■ MATERIAL TO PROCESS ■
= Beginning of Section =
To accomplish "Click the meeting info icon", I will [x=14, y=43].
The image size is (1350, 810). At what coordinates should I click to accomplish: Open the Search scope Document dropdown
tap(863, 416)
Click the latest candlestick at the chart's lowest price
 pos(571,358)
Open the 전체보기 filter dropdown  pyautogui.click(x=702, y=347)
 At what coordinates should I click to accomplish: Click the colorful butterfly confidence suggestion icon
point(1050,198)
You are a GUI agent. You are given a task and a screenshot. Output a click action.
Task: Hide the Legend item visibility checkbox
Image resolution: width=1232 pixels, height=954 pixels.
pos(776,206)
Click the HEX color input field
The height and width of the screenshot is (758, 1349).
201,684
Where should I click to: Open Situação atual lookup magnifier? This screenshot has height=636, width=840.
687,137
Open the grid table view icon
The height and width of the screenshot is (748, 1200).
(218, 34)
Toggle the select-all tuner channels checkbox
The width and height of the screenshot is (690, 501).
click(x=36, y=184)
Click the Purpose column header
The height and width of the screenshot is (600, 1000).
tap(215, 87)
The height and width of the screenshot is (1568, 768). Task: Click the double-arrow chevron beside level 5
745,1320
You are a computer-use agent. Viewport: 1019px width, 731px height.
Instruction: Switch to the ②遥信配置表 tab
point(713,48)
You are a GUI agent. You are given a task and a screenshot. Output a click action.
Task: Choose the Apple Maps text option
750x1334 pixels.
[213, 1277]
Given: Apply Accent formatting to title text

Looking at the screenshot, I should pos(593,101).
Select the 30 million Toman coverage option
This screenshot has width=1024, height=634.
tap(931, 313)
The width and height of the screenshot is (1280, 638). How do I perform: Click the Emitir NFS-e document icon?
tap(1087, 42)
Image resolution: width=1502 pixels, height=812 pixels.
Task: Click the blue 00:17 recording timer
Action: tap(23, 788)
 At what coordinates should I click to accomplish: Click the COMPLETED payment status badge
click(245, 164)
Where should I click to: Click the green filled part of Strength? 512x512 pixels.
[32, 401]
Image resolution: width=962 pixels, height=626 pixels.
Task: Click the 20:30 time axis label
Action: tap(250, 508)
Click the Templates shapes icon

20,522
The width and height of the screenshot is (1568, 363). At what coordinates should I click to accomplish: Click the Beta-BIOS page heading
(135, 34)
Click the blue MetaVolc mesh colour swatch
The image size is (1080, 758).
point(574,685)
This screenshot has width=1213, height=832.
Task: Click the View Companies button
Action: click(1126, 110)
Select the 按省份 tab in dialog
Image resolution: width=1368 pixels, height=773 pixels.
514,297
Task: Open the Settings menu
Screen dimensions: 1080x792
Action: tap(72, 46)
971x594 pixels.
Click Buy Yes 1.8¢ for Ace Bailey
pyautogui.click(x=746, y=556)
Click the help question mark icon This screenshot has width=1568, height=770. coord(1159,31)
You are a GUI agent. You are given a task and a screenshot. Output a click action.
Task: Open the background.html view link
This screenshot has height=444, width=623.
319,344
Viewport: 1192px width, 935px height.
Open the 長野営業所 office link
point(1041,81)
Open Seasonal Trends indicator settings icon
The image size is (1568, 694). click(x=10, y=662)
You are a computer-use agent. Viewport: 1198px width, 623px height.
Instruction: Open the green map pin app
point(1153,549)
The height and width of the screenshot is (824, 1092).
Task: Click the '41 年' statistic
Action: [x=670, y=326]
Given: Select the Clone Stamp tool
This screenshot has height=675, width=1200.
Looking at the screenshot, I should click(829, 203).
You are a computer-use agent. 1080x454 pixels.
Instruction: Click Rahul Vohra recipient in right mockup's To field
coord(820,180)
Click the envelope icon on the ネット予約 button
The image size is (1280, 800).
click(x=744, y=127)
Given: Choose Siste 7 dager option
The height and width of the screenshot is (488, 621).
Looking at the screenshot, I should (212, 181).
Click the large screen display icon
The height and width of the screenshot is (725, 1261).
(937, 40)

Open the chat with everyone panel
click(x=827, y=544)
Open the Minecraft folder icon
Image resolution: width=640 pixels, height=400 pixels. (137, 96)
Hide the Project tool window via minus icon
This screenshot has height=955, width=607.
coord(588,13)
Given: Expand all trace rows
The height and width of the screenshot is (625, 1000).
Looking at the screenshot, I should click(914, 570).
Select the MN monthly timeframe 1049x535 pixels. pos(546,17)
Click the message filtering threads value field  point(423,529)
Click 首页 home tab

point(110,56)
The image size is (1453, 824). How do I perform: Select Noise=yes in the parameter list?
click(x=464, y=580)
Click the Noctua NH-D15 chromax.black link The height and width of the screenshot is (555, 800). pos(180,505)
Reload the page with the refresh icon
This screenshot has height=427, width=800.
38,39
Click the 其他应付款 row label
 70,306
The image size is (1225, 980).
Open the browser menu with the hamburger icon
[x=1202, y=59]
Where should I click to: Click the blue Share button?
= End of Section =
■ WHAT YOU NEED TO DO ■
Each line above should be output exactly as written.

■ ANSWER TO THIS TASK ■
To accomplish "Click the meeting info icon", I will [x=14, y=43].
The image size is (1350, 810). At what coordinates should I click to accomplish: Open the Search scope Document dropdown
tap(863, 416)
Click the latest candlestick at the chart's lowest price
 pos(571,358)
Open the 전체보기 filter dropdown  pyautogui.click(x=702, y=347)
 At what coordinates should I click to accomplish: Click the colorful butterfly confidence suggestion icon
point(1050,198)
You are a GUI agent. You are given a task and a screenshot. Output a click action.
Task: Hide the Legend item visibility checkbox
Image resolution: width=1232 pixels, height=954 pixels.
pos(776,206)
Click the HEX color input field
The height and width of the screenshot is (758, 1349).
201,684
Where should I click to: Open Situação atual lookup magnifier? This screenshot has height=636, width=840.
687,137
Open the grid table view icon
The height and width of the screenshot is (748, 1200).
(218, 34)
Toggle the select-all tuner channels checkbox
The width and height of the screenshot is (690, 501).
click(x=36, y=184)
Click the Purpose column header
The height and width of the screenshot is (600, 1000).
tap(215, 87)
The height and width of the screenshot is (1568, 768). Task: Click the double-arrow chevron beside level 5
745,1320
You are a computer-use agent. Viewport: 1019px width, 731px height.
Instruction: Switch to the ②遥信配置表 tab
point(713,48)
You are a GUI agent. You are given a task and a screenshot. Output a click action.
Task: Choose the Apple Maps text option
750x1334 pixels.
[213, 1277]
Given: Apply Accent formatting to title text

Looking at the screenshot, I should pos(593,101).
Select the 30 million Toman coverage option
This screenshot has width=1024, height=634.
tap(931, 313)
The width and height of the screenshot is (1280, 638). How do I perform: Click the Emitir NFS-e document icon?
tap(1087, 42)
Image resolution: width=1502 pixels, height=812 pixels.
Task: Click the blue 00:17 recording timer
Action: tap(23, 788)
 At what coordinates should I click to accomplish: Click the COMPLETED payment status badge
click(245, 164)
Where should I click to: Click the green filled part of Strength? 512x512 pixels.
[32, 401]
Image resolution: width=962 pixels, height=626 pixels.
Task: Click the 20:30 time axis label
Action: tap(250, 508)
Click the Templates shapes icon

20,522
The width and height of the screenshot is (1568, 363). At what coordinates should I click to accomplish: Click the Beta-BIOS page heading
(135, 34)
Click the blue MetaVolc mesh colour swatch
The image size is (1080, 758).
point(574,685)
This screenshot has width=1213, height=832.
Task: Click the View Companies button
Action: click(1126, 110)
Select the 按省份 tab in dialog
Image resolution: width=1368 pixels, height=773 pixels.
514,297
Task: Open the Settings menu
Screen dimensions: 1080x792
Action: tap(72, 46)
971x594 pixels.
Click Buy Yes 1.8¢ for Ace Bailey
pyautogui.click(x=746, y=556)
Click the help question mark icon This screenshot has width=1568, height=770. coord(1159,31)
You are a GUI agent. You are given a task and a screenshot. Output a click action.
Task: Open the background.html view link
This screenshot has height=444, width=623.
319,344
Viewport: 1192px width, 935px height.
Open the 長野営業所 office link
point(1041,81)
Open Seasonal Trends indicator settings icon
The image size is (1568, 694). click(x=10, y=662)
You are a computer-use agent. Viewport: 1198px width, 623px height.
Instruction: Open the green map pin app
point(1153,549)
The height and width of the screenshot is (824, 1092).
Task: Click the '41 年' statistic
Action: [x=670, y=326]
Given: Select the Clone Stamp tool
This screenshot has height=675, width=1200.
Looking at the screenshot, I should click(829, 203).
You are a computer-use agent. 1080x454 pixels.
Instruction: Click Rahul Vohra recipient in right mockup's To field
coord(820,180)
Click the envelope icon on the ネット予約 button
The image size is (1280, 800).
click(x=744, y=127)
Given: Choose Siste 7 dager option
The height and width of the screenshot is (488, 621).
Looking at the screenshot, I should (212, 181).
Click the large screen display icon
The height and width of the screenshot is (725, 1261).
(937, 40)

Open the chat with everyone panel
click(x=827, y=544)
Open the Minecraft folder icon
Image resolution: width=640 pixels, height=400 pixels. (137, 96)
Hide the Project tool window via minus icon
This screenshot has height=955, width=607.
coord(588,13)
Given: Expand all trace rows
The height and width of the screenshot is (625, 1000).
Looking at the screenshot, I should click(914, 570).
Select the MN monthly timeframe 1049x535 pixels. pos(546,17)
Click the message filtering threads value field  point(423,529)
Click 首页 home tab

point(110,56)
The image size is (1453, 824). How do I perform: Select Noise=yes in the parameter list?
click(x=464, y=580)
Click the Noctua NH-D15 chromax.black link The height and width of the screenshot is (555, 800). pos(180,505)
Reload the page with the refresh icon
This screenshot has height=427, width=800.
38,39
Click the 其他应付款 row label
 70,306
The image size is (1225, 980).
Open the browser menu with the hamburger icon
[x=1202, y=59]
Where should I click to: Click the blue Share button?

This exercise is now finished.